【2025年度最新】重度障害者等通勤対策助成金とは?障害者雇用の通勤課題を解決!
障害のある方を雇用する上で、「通勤」は大きな課題の一つです。特に重度の障害がある方にとっては、毎日の通勤が雇用の継続を困難にするケースも少なくありません。この課題を解決するために、独立行政法人高齢・障害・求職者雇用支援機構(JEED)が提供しているのが「重度障害者等通勤対策助成金」です。
この助成金は、事業主が障害者の通勤を容易にするための措置を講じる際に、その費用の一部を助成することで、障害者の雇用の促進と継続を目的としています。この記事では、8種類にも及ぶ豊富な支援メニューの内容から申請方法まで、プロの視点で分かりやすく解説します。
この助成金のポイント
- 多様な支援メニュー: 住宅の賃借から通勤用バス・自動車の購入、介助者の配置まで全8種類の幅広い支援が用意されています。
- 高い助成率: 対象経費の4分の3が助成され、事業主の経済的負担を大幅に軽減します。

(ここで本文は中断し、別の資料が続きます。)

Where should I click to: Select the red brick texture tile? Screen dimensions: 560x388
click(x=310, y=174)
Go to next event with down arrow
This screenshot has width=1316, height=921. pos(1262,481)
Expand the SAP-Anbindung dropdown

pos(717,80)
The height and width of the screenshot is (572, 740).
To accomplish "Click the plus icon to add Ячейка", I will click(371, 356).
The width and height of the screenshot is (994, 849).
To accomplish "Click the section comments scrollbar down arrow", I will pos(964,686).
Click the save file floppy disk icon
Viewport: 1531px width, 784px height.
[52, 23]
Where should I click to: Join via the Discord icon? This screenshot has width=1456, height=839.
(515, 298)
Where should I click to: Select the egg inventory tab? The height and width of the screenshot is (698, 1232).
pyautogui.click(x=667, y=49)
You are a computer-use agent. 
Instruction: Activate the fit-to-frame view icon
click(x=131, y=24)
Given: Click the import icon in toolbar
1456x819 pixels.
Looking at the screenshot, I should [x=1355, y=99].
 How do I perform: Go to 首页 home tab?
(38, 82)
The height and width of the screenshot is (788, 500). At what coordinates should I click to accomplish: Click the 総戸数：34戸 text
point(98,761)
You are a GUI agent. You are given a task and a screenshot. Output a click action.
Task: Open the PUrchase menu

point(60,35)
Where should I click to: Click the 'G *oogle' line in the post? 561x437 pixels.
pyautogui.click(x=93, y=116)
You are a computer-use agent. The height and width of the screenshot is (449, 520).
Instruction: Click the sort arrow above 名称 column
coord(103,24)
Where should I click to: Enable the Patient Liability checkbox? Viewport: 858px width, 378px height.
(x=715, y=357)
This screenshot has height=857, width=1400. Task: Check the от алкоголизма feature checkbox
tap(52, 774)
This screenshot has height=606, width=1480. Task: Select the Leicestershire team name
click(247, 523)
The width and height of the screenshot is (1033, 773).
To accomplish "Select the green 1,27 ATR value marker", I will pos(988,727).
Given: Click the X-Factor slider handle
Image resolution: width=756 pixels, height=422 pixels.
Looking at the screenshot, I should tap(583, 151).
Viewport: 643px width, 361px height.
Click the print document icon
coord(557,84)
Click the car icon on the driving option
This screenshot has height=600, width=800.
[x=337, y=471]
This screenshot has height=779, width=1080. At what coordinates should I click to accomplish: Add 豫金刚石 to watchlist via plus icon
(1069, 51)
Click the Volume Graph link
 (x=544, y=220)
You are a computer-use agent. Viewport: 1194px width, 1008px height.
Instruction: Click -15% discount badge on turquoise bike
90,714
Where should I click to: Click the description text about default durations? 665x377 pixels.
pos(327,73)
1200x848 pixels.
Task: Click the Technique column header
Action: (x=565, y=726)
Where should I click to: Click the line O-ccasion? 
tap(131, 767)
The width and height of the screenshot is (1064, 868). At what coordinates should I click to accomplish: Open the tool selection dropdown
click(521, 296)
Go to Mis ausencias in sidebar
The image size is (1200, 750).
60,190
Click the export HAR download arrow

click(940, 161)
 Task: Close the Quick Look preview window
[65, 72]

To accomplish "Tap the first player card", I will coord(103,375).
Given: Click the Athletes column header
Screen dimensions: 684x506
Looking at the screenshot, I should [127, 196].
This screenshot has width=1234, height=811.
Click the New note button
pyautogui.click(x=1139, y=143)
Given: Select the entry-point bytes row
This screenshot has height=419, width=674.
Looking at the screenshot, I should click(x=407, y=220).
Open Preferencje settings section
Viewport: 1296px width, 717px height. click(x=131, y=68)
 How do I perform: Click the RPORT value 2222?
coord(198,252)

- 長期的な支援: 住宅賃借や指導員の配置など、メニューによっては最長10年間の長期的な支援が受けられます。
助成金の対象となる事業主と障害者
対象事業主
重度身体障害者、知的障害者、精神障害者などを雇用し、その障害者の通勤を容易にするための措置を行う事業主、またはこれらの事業主が加入する事業主団体が対象です。ただし、国や地方公共団体、一部の特殊法人などは対象外となります。
対象障害者
助成金の対象となるのは、障害により通勤が著しく困難で、事業主が支援措置を講じなければ雇用の継続が難しいと認められる方です。具体的には、以下のような方が該当します。
- 重度身体障害者
- 知的障害者
- 精神障害者
- 3級の視覚障害者や3級・4級の下肢・体幹機能障害者など、通勤が特に困難と認められる身体障害者
⚠️ 注意点
原則として、対象となる障害者を雇用してから6か月を超えて経過している場合は、すでに対応が図られていると見なされ、支給対象外となります。ただし、中途障害や人事異動など、やむを得ない理由は考慮される場合があります。
8種類の助成金メニューを一覧比較
本助成金には、事業主のニーズに合わせて選べる8種類の支援メニューがあります。自社の状況に最適な支援策を見つけましょう。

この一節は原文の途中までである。